- [Your goal]:
Copy out the records verbatim, from the line containing "Viewport: 1227px width, 915px" through the end of the records, including both of these ends.

- [The data]:
__________

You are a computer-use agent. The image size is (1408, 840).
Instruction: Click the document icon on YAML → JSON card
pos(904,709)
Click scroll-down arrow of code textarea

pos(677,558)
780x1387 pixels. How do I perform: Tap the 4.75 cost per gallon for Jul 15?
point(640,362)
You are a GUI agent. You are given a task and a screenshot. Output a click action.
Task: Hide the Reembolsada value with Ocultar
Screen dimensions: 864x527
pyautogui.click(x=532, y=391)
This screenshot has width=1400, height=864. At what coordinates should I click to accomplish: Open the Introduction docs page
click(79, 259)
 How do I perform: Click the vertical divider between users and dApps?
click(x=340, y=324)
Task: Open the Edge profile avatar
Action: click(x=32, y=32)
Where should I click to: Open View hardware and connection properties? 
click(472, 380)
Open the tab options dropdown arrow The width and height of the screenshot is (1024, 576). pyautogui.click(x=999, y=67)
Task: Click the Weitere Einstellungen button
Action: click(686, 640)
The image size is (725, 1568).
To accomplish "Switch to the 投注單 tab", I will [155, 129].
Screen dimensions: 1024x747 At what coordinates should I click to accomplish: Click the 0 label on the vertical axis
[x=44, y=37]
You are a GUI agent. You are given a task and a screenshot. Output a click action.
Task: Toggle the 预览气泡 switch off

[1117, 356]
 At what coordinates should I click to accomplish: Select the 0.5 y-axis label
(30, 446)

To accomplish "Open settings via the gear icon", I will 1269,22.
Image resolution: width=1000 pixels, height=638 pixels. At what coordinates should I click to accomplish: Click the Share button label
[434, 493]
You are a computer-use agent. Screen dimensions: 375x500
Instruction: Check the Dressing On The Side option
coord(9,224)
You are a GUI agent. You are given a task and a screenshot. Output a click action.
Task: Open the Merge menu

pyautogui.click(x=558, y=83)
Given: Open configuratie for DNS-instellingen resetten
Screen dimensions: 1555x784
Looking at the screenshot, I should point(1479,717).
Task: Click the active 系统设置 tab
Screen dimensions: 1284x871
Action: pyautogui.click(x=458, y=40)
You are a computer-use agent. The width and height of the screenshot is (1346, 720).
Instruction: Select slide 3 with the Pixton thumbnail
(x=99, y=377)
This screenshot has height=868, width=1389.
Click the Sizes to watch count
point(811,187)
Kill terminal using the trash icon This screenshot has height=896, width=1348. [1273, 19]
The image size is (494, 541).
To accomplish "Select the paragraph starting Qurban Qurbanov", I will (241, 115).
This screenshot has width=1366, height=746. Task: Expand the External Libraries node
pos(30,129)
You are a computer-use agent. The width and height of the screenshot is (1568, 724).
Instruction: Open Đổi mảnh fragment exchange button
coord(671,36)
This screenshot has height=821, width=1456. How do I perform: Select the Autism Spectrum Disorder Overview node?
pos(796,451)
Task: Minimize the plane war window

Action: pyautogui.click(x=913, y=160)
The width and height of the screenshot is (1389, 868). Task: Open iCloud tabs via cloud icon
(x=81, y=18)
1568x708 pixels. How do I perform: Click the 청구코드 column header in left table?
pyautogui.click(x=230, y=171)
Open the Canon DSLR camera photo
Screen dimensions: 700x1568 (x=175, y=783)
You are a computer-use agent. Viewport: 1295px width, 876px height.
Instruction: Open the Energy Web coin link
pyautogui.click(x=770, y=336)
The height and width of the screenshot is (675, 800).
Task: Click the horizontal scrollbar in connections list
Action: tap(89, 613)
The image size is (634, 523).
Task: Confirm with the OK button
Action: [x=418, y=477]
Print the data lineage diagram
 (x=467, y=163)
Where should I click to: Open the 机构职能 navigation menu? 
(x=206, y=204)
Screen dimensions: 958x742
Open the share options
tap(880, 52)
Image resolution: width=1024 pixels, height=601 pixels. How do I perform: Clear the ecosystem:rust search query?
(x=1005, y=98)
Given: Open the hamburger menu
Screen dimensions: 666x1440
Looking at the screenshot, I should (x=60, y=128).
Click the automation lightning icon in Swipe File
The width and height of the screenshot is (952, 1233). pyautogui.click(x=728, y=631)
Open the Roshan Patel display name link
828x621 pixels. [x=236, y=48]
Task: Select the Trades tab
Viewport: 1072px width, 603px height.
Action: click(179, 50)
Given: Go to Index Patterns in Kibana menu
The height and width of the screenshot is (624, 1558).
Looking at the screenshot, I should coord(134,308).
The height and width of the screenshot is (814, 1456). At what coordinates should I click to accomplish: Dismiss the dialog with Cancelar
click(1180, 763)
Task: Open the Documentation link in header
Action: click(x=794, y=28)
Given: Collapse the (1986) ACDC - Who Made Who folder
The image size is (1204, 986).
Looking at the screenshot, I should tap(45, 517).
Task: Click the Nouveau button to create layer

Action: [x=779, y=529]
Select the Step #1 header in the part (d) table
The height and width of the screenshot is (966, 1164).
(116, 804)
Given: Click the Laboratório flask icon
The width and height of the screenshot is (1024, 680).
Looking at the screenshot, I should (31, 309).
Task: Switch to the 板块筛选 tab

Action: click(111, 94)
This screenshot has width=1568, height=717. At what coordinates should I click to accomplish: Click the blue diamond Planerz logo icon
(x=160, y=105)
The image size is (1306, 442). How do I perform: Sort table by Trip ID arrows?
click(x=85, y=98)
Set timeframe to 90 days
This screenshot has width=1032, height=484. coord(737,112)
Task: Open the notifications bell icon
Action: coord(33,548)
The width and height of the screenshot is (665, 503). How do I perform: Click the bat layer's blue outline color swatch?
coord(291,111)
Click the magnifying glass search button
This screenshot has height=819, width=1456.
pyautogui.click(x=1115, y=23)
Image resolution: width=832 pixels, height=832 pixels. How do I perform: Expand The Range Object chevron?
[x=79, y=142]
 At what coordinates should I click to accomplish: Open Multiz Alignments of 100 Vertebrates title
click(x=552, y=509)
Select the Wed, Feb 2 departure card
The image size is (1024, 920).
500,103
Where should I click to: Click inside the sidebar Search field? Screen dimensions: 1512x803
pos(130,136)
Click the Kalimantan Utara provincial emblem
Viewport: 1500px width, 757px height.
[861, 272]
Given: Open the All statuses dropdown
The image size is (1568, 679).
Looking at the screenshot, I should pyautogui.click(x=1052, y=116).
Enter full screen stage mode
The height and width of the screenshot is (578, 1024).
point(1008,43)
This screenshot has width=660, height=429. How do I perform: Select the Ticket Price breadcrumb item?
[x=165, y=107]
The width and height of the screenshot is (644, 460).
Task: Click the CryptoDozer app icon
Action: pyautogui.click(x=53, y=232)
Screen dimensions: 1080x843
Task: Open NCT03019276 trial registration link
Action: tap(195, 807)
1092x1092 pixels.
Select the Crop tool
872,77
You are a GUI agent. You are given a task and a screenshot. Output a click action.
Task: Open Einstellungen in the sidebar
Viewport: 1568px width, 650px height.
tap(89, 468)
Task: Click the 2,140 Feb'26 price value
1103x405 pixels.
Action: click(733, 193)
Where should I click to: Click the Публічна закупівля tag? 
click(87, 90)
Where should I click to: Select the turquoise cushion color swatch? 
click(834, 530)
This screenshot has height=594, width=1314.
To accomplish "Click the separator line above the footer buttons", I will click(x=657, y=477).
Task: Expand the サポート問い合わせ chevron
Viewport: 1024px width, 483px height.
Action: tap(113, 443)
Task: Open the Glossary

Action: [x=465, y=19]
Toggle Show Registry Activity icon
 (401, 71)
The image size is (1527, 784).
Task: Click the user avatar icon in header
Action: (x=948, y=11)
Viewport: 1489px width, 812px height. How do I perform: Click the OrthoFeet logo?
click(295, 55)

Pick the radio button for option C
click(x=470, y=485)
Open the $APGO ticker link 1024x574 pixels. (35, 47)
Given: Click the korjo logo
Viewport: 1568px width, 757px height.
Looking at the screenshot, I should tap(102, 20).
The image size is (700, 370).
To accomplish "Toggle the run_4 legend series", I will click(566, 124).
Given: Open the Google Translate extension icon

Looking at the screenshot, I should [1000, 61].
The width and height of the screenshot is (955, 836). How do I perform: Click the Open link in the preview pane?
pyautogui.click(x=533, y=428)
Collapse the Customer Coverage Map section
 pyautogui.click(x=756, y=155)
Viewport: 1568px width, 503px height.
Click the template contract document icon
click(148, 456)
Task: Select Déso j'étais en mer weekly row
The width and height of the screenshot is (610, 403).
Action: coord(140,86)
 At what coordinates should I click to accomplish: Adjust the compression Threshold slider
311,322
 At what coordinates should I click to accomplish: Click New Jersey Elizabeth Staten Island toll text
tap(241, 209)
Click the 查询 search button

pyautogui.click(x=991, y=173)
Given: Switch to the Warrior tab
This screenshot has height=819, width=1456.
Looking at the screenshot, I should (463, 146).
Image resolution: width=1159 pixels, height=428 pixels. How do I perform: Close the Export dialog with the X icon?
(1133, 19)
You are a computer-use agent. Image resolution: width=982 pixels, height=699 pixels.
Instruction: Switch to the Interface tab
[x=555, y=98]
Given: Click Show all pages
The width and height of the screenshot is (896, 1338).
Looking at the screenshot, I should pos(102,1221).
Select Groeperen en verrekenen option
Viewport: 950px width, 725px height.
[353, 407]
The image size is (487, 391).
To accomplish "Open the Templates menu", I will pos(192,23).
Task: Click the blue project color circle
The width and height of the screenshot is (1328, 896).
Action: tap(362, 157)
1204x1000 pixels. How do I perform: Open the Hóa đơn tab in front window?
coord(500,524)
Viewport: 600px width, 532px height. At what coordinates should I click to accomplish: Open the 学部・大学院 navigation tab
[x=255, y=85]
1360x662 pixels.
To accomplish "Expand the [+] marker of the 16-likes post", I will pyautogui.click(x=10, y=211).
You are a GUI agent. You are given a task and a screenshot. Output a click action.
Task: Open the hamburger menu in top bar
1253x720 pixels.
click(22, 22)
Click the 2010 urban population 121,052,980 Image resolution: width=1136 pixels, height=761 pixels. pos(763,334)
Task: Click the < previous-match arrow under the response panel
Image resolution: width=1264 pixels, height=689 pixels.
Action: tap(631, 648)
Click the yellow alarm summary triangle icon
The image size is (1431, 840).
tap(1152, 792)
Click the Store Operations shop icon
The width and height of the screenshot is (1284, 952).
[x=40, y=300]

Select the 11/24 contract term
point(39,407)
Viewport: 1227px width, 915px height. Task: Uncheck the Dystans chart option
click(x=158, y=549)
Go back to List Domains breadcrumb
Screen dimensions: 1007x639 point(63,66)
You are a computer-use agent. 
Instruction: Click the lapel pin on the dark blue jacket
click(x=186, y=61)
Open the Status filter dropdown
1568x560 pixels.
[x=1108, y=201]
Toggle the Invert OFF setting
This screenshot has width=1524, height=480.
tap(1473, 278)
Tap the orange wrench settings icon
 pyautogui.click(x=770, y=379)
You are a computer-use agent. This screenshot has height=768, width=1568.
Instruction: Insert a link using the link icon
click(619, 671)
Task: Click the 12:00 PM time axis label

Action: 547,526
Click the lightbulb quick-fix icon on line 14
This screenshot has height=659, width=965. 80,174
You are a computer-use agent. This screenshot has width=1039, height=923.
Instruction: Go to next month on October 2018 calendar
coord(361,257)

__________

- [Problem solution]:
Viewport: 1227px width, 915px height. Task: Uncheck the Dystans chart option
click(x=158, y=549)
Go back to List Domains breadcrumb
Screen dimensions: 1007x639 point(63,66)
You are a computer-use agent. 
Instruction: Click the lapel pin on the dark blue jacket
click(x=186, y=61)
Open the Status filter dropdown
1568x560 pixels.
[x=1108, y=201]
Toggle the Invert OFF setting
This screenshot has width=1524, height=480.
tap(1473, 278)
Tap the orange wrench settings icon
 pyautogui.click(x=770, y=379)
You are a computer-use agent. This screenshot has height=768, width=1568.
Instruction: Insert a link using the link icon
click(619, 671)
Task: Click the 12:00 PM time axis label

Action: 547,526
Click the lightbulb quick-fix icon on line 14
This screenshot has height=659, width=965. 80,174
You are a computer-use agent. This screenshot has width=1039, height=923.
Instruction: Go to next month on October 2018 calendar
coord(361,257)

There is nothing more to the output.